[[ Given data open ]]

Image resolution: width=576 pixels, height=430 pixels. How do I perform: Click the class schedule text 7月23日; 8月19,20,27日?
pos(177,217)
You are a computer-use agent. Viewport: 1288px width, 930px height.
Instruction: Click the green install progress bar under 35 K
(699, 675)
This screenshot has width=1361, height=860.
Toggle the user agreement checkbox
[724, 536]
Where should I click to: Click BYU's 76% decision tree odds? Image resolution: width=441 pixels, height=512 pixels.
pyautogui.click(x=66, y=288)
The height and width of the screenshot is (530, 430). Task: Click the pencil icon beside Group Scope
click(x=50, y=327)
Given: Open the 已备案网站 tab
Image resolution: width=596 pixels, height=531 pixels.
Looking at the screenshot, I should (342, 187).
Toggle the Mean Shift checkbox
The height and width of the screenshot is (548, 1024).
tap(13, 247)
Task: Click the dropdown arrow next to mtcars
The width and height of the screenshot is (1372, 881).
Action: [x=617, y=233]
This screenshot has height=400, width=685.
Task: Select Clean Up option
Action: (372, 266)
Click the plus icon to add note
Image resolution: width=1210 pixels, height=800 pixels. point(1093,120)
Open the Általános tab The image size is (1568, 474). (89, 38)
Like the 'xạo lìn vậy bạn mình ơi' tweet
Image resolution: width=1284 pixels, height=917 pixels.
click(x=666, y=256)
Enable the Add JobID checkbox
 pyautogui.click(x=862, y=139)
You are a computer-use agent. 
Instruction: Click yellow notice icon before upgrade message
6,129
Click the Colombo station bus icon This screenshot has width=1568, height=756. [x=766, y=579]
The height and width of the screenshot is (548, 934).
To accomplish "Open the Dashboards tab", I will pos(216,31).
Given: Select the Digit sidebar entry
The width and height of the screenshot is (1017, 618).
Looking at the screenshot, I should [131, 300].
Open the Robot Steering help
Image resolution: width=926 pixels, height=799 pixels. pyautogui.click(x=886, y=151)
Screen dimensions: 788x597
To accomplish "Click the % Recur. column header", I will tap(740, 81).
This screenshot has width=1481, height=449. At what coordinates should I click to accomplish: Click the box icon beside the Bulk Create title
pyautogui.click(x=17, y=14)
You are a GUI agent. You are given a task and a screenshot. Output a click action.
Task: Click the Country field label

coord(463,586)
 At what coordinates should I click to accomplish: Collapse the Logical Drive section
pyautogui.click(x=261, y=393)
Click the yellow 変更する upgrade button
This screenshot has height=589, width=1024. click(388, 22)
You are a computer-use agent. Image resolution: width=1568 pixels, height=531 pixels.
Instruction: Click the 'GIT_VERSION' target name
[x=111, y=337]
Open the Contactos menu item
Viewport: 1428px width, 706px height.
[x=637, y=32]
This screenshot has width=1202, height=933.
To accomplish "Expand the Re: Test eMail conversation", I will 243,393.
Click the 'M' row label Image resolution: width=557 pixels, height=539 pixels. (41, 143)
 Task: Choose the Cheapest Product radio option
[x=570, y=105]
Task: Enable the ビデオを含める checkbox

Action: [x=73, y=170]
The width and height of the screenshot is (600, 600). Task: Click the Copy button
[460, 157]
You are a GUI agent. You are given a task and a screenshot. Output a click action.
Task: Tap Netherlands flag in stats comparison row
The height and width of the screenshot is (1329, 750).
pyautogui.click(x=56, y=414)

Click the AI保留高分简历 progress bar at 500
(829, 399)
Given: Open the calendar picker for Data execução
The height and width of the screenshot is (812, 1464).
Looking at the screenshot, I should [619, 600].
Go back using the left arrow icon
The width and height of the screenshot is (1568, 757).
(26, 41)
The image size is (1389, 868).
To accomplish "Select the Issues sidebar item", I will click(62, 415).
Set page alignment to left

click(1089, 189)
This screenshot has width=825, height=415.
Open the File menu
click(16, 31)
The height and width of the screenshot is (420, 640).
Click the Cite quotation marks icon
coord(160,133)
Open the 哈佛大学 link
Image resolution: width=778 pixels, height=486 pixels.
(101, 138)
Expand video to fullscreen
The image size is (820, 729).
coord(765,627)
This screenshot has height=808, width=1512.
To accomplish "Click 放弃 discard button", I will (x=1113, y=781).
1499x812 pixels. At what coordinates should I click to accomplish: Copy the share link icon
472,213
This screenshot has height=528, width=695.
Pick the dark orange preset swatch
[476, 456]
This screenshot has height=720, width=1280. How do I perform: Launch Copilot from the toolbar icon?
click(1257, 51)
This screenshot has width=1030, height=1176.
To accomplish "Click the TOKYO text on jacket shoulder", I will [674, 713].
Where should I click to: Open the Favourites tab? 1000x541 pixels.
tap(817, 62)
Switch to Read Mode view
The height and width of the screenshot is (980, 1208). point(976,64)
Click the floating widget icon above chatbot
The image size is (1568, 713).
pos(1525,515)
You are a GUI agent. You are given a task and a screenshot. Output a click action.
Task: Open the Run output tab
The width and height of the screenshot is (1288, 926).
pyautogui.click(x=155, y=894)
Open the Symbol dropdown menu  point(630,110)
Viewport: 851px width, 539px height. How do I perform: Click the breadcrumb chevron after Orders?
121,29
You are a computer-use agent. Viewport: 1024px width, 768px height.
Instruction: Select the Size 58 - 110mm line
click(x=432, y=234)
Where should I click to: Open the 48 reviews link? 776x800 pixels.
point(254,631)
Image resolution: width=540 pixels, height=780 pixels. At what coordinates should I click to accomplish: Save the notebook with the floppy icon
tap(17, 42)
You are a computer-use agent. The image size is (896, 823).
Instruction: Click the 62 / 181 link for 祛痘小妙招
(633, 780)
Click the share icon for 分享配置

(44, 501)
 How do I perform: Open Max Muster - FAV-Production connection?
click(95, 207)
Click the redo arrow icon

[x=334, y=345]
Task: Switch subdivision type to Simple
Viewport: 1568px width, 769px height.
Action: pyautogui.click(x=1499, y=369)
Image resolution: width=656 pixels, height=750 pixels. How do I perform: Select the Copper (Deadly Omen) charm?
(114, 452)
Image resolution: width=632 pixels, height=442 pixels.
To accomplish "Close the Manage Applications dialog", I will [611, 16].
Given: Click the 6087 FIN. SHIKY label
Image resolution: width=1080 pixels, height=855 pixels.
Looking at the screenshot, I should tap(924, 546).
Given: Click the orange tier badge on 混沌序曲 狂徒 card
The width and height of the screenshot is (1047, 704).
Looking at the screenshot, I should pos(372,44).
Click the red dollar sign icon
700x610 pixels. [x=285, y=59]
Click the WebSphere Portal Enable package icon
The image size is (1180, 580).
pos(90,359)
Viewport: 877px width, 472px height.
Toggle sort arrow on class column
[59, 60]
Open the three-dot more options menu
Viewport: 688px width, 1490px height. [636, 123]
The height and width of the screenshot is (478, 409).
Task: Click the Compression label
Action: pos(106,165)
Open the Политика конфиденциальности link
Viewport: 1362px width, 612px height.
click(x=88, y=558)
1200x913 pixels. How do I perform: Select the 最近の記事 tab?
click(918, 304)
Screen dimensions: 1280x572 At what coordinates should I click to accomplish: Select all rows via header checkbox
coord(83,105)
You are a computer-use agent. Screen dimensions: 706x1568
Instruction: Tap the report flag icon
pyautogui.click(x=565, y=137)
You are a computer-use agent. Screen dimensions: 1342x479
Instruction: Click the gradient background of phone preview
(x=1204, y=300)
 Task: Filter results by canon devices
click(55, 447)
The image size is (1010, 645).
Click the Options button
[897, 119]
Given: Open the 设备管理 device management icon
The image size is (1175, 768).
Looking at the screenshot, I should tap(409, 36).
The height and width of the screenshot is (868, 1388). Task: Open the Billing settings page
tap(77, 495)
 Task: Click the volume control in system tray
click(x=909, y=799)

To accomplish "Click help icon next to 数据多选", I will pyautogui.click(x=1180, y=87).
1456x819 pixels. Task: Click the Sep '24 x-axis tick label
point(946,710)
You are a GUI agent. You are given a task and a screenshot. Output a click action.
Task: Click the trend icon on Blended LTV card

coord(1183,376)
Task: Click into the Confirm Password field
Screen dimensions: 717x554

[[ Given data closed ]]

_Instructions for the task_.
Within the entries, count the lines that contain the word "item". Give that number and no more.

_Your response_.
2